My Swimbody

          Il problema degli stereotipi è che diventano facilmente, e sfortunatamente, dei modelli di vita. Quante di voi hanno rincorso le misure 90-60-90? Quante di voi hanno seguito diete assurde pur di perdere qualche chilo?
Molte, ne sono sicura. Io sono una di quelle. Lo capisco. Lo capivo. Ora non più.

          Quest’estate per promuovere la nostra campagna sull’accettazione del proprio corpo – imperfetto, così com’è – abbiamo organizzato un gioco, un contest, sulla nostra pagina Facebook. Abbiamo chiesto alle ragazze che ci seguono con entusiasmo e, a volte, con timidezza, di inviarci delle loro foto in costume, delle foto al mare, in piscina, nessuna limitazione, una sola regola… il sorriso. Sono accorse in tante, felici ed orgogliose di mettersi il gioco, di mettersi alla prova divertendosi. Una sola vincitrice, decretata dagli utenti della pagina attraverso dei semplici like.
Stephanie Adwan, la nostra meravigliosa #curvyfranoi che ha vinto il contest estivo.
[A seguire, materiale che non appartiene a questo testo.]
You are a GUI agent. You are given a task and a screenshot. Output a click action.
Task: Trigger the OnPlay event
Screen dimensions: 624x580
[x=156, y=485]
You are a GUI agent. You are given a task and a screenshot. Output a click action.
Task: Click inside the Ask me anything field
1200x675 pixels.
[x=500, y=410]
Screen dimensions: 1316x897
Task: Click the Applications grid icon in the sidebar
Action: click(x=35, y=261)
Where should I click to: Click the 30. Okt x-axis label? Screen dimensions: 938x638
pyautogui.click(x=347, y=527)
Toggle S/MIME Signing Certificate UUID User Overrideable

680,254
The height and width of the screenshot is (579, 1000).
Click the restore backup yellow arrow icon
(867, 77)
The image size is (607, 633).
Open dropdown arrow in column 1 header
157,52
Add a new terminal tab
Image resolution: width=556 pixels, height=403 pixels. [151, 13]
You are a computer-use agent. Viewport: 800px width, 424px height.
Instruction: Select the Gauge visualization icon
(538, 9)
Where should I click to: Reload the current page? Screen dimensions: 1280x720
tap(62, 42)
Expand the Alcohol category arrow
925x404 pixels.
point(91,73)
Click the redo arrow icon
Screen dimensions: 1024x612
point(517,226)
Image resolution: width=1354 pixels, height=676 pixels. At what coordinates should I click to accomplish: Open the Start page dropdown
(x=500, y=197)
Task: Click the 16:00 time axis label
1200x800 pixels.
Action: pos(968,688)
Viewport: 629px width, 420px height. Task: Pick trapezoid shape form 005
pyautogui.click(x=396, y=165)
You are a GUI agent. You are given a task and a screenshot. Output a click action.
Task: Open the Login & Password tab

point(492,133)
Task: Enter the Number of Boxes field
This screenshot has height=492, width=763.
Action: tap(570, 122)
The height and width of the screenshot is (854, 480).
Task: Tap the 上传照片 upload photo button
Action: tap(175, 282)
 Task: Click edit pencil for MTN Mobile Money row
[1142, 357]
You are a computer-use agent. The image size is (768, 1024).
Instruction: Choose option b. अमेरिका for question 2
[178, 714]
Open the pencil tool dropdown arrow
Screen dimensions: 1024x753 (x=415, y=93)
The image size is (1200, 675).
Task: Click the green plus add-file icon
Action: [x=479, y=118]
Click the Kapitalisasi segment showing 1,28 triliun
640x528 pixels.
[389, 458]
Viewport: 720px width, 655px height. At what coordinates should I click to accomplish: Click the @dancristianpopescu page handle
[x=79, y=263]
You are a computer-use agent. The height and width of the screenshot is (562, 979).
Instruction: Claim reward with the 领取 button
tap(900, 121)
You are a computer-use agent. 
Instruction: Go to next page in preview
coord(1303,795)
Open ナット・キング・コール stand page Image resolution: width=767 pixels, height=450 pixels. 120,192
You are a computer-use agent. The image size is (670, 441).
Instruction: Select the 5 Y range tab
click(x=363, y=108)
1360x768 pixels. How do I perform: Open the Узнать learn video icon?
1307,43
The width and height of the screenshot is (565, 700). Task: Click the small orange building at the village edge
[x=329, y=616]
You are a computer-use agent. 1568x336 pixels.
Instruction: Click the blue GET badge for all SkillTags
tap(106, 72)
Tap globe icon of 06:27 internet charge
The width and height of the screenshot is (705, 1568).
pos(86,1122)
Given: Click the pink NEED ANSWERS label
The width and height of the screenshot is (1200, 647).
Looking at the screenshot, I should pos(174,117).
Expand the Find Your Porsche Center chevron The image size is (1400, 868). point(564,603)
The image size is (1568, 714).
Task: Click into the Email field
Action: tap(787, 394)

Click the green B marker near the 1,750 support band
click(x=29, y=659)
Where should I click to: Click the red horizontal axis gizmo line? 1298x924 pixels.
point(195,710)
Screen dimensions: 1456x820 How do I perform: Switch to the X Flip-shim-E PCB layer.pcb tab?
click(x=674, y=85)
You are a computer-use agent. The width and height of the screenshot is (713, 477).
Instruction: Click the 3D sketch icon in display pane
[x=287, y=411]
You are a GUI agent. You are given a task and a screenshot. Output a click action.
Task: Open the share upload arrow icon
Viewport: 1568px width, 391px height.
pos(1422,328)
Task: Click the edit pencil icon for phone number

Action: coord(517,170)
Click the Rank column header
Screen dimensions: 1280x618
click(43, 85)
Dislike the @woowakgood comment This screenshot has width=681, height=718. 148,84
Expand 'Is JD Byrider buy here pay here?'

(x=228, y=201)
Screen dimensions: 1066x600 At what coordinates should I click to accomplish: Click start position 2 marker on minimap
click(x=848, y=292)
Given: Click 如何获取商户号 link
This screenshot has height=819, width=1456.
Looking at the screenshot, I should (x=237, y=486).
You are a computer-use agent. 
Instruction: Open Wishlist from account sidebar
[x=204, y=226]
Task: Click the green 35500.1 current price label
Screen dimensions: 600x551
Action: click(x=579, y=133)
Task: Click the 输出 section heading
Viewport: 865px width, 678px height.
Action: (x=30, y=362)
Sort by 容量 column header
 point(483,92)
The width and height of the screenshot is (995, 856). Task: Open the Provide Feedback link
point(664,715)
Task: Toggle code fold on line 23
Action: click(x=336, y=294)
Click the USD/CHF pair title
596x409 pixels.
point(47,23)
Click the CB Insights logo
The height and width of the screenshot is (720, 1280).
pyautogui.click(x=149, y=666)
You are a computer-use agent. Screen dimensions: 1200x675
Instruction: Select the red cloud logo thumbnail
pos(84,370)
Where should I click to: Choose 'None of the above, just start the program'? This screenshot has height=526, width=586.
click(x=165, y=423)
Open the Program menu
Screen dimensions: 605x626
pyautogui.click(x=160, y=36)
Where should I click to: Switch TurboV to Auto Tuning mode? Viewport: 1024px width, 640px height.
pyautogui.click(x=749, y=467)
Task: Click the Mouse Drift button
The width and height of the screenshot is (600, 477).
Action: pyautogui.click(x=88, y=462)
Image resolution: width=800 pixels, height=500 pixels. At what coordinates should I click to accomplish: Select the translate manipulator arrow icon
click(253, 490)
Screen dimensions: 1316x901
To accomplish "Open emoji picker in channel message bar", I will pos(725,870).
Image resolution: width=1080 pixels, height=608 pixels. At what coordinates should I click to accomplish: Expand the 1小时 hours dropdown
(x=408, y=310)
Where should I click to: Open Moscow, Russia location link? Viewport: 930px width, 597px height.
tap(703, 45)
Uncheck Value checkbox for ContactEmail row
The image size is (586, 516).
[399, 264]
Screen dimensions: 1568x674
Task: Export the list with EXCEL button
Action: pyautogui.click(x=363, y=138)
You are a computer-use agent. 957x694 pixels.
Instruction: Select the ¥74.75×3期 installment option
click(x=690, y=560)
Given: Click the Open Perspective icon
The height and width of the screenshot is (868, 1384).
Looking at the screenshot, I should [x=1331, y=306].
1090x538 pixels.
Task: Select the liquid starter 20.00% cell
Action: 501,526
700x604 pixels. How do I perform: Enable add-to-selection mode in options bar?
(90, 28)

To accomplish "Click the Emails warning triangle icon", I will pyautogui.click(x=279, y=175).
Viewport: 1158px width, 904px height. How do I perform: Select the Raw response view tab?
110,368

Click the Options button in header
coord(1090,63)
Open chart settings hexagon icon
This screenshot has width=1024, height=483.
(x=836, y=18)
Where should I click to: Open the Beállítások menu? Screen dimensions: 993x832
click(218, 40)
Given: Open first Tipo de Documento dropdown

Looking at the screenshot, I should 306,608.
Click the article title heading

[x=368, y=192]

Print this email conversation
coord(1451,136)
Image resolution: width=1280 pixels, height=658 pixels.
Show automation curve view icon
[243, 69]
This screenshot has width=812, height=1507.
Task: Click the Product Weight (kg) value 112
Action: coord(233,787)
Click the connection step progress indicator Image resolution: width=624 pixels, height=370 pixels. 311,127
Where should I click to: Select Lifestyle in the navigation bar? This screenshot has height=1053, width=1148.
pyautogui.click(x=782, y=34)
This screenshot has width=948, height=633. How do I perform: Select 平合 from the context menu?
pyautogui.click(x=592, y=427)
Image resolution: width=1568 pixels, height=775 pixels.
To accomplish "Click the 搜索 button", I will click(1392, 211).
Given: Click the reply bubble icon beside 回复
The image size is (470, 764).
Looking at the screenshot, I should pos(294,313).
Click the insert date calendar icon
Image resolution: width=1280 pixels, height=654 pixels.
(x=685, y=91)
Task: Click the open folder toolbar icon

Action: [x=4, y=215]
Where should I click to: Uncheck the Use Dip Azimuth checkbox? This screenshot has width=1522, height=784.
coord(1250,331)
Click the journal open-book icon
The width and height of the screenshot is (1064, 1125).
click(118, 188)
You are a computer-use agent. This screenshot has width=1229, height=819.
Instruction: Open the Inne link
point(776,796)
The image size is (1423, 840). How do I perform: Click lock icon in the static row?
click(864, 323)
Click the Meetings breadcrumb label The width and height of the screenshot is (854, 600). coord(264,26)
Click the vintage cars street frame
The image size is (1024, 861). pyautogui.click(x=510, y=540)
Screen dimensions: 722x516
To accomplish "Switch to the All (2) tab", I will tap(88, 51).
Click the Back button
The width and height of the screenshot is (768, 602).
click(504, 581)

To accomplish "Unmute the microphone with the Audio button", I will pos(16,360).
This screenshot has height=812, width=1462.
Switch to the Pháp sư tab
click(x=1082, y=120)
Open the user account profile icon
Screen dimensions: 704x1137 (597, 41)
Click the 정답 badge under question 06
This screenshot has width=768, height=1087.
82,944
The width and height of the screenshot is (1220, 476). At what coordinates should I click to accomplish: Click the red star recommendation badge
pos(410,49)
Una meravigliosa giovane donna, soli ventisette anni, ed un mondo da raccontare. Stephanie vive a Riano, nella periferia romana. Ho avuto il piacere di parlare con lei e di rendermi conto come, sotto i riccioli e gli occhi verde prato, si nasconda una donna altruista, una ragazza che ha dovuto lottare per arrivare ad accettare ciò che è, ciò che era. Le sue parole mi hanno colpita e mi hanno fatto ripensare a quanto sia meraviglioso e complesso il mondo femminile e la capacità di ogni donna, nei momenti più drammatici, di reagire e sorridere.

          «Fino a un anno e nove mesi fa pesavo 105 kili. Attualmente ne peso 70. Non sono mai stata magra e piccola, ho sempre avuto problemi col cibo. Dopo aver subito una brutta delusione amorosa ho deciso di cambiare. Cambiare non significa comprare vestiti nuovi o cambiare colore ai capelli. Il tipo di cambiamento che volevo doveva partiva da dentro. Attualmente non voglio scendere ancora», è quello che mi ha detto Stephanie nella nostra piacevolissima chiacchierata. Ciò che però mi ha colpito, è stato ciò che ha detto dopo. «Mi piace quando mi guardo allo specchio. Quello che so io è che curvy non è necessariamente una taglia, curvy è come ci si sente rispetto al mondo, quando ti giudica o quando capisce che vali a prescindere dal tuo peso. Per arrivare a questo ho affrontato un lungo percorso, spesso da sola, che mi ha portato a realizzare che sto bene quando sento di stare bene con me stessa e non contano le parole degli altri, conta solo quello che sento dentro.»

          Guardarsi allo specchio e trovare bello ciò che viene riflesso, me ne rendo conto, è molto difficile. Ci sono donne che lottano anni per riuscire ad indossare un vestito senza leggins, o indossare maglie che scoprano i fianchi larghi. A quante di voi capita? A me, continuamente. La perenne lotta contro lo specchio. Un giorno ti senti meravigliosa, il giorno dopo i chili in più ti sembrano così che è come se nel tuo corpo ci fossero due persone. Ecco, io penso che Stephanie debba essere un esempio, ognuna di noi dovrebbe riuscire a guardarsi allo specchio e pensare “bella, bella tutta”.

          Non trovate?

         «Vorrei poter dire ad ogni ragazza che è perfetta così com’ è, ma io so che non è vero. Ogni ragazza è perfetta solo quando ride.»

 

In foto Stephanie Adwan, vincitrice del contest.